This works both ways now: pianists, do not believe any assesments of a piece but rather make your own, and you non-pianists expecting us all to be God knows what kind of monster geniuses - remember we're all individuals with different personalities and skillsets, just like barbies or cats.

3) Conducting and finger snapping

Snap at dogs, not at pianists, and if you're not an actual conductor, don't conduct. Don't wave your arms or try to guide the poor player into the correct tempo with any sort of gesticulating, thank you very much. It is seriously annoying and won't make you any friends. So what is a poor singer to do when the pianist has a wrong tempo? Either sing faster or slower and let them follow you, or just tell the pianist. With words. They'll love you for it.

I was performing once with a teacher turning the pages, and they started to conduct my intro to an aria because they felt my tempo was too slow. We were onstage and there was an actual spotlight on us so the whole audience could see the teacher's displeasure with my choice. Did I change the tempo accordingly? Hell no. Did I seriously contemplate setting their car on fire? Oh yes.

4) Not getting attention

Let's be honest here: pianists working with singers don't get their equal share of the limelight. Singers are interesting to the general public, and pianists - not so. This manifests itself in so many ways it would take a couple of blogposts to do justice to them all, but shortly and simply: it's not nice to hear that your contribution to a concert is irrelevant or uninteresting. Of course we know that a vocal recital with just the singer would in most cases be found wanting, but it's sad that we have to defend ourselves by pointing this out. No picture in the advertisement, no name in the program, requests to work for free or significantly cheaper than the vocal expert because it's "just accompanying" - I've encountered all of these and more. And why did we perform again? Because we're attention-seeking narcissists who want to be in the spotlight in fancy clothing. So you, singer, yes, I'm talking to you! - next time you're working with a pianist, make sure their name is out there and praise them a little. Tell them they are indeed important to you. And look, you've acquired an obedient, adoring piano slave who'll stay with you for life.

5) Badly copied scores and untaped ones

Scores that have the vocal line and plenty of space above but with most of the bass line missing from the lowest staff? Scores with the last bar missing from every line? Yay! How am I supposed to know what The Great Composer was thinking there? As mentioned above, pianists aren't evil monster geniuses that possess a hidden mental vault that includes all music ever written, so they cannot dip into that reserve when notes are missing from the page. Of course one can make an educated guess of what might logically come next, but that kind of exercise was aplenty on my theory lessons back in the days, and personally I'd rather not go back to that sorry time. I completed the courses and now I have zero interest in guessing what Schubert / Strauss / Grand Something had in mind for this particular passage. I'd rather be tempted to believe the composer had a brief Schönbergian period on that particular gap, and fill it with accordingly delightful sounds.

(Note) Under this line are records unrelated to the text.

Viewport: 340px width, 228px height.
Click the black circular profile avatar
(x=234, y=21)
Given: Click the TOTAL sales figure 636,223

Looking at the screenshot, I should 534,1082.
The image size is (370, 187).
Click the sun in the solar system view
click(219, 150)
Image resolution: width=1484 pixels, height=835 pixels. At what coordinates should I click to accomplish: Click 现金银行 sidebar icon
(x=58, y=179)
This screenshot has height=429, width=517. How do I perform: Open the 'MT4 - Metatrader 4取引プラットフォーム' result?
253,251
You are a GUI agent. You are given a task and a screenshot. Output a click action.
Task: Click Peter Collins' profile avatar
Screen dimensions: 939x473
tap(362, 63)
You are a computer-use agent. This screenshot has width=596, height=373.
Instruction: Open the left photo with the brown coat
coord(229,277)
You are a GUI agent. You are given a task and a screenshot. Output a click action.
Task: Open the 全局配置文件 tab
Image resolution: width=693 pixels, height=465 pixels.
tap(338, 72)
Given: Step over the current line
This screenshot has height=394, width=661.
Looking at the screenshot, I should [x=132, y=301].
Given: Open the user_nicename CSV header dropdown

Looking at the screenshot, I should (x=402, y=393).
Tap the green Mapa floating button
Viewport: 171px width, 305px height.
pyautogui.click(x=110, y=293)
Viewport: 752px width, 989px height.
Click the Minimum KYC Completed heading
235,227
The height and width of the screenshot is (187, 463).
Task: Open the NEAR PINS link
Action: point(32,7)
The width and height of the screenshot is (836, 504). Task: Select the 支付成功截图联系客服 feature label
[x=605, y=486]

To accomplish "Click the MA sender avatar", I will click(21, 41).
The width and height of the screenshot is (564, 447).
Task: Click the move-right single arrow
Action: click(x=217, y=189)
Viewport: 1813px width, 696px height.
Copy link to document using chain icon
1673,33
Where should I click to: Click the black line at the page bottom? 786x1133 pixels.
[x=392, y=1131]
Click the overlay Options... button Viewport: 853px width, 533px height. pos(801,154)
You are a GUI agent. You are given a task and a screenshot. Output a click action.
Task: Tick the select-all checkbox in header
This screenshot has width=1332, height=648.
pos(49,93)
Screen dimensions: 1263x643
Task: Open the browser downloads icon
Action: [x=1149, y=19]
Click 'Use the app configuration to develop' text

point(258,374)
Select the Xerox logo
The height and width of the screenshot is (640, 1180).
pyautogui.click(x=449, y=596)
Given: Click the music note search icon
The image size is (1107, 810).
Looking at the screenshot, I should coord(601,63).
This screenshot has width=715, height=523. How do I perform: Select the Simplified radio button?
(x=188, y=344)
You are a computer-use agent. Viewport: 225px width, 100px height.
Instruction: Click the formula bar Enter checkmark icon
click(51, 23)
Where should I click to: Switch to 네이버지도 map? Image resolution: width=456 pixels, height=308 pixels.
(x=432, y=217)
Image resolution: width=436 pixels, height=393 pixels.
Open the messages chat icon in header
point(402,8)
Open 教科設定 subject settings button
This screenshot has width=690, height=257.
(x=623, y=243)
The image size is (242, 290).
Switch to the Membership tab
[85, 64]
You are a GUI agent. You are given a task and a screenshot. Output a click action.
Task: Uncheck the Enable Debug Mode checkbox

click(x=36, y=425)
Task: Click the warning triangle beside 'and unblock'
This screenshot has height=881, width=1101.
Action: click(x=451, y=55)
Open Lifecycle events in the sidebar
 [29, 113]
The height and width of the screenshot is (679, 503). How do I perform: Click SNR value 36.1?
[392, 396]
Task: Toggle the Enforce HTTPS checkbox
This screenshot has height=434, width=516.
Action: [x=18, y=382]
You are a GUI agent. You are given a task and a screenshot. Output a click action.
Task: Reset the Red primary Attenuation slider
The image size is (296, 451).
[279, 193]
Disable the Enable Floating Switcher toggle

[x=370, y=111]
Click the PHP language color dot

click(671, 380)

Untaped scores, however - let's see, how many here like taping scores? How many of you can't wait for the next intense session of you, sheets of paper and scotch tape? If there are any people passionate about this, please contact me at once; your passion will not go to waste. The rest of us just have to deal with it the best we can. On singing lessons these flyabout papers are a particular annoyance, because they will fall and they will be in the wrong order at some point and there will be chaos, wasted time, and tears of frustration. This could be avoided, I'm told, by buying an ipad - an expensive digital item that can contain all your scores forevermore. Well I don't trust machines. There has to be something deeply wrong with playing music from a screen instead of paper. I'd much rather tape and rant instead.

6) C sharp major

What can I say. It's a shit key.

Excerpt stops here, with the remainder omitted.